→ **DATA EXTRACT**
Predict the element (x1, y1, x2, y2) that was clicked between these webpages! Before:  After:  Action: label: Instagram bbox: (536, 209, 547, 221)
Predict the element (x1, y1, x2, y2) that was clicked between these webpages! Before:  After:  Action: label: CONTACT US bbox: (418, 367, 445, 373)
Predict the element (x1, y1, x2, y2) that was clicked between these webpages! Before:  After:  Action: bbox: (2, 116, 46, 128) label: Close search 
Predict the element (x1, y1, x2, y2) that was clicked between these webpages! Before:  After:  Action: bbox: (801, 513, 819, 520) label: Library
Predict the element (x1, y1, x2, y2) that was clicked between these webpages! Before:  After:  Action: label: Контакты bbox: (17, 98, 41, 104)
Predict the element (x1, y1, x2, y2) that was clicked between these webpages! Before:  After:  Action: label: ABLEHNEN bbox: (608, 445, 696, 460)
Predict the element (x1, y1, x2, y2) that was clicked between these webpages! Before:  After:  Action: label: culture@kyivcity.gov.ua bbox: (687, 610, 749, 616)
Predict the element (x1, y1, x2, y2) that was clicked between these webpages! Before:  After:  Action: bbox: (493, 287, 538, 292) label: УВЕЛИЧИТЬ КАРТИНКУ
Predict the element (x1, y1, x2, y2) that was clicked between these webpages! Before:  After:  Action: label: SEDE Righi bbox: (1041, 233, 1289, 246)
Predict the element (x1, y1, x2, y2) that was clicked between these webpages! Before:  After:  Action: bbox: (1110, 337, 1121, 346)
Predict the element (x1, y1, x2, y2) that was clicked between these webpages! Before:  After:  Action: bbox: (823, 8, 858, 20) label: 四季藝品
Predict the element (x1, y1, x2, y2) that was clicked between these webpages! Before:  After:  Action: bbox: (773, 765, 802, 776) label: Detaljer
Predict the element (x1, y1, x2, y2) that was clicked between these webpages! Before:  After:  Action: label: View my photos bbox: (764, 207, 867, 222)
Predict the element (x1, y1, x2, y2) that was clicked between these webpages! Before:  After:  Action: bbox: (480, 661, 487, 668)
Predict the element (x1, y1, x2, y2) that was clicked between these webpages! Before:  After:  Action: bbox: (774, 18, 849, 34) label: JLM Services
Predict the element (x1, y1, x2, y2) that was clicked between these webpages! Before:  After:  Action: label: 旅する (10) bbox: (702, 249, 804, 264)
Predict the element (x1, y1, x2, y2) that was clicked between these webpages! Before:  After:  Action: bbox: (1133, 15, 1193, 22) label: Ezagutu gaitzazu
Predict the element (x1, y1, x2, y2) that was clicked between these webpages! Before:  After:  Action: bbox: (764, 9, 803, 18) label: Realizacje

→ **REQUIRED WORK**
How many of the lines above contain the string "ABLEHNEN"? Reply with the number alone.

→ **THE RESPONSE**
1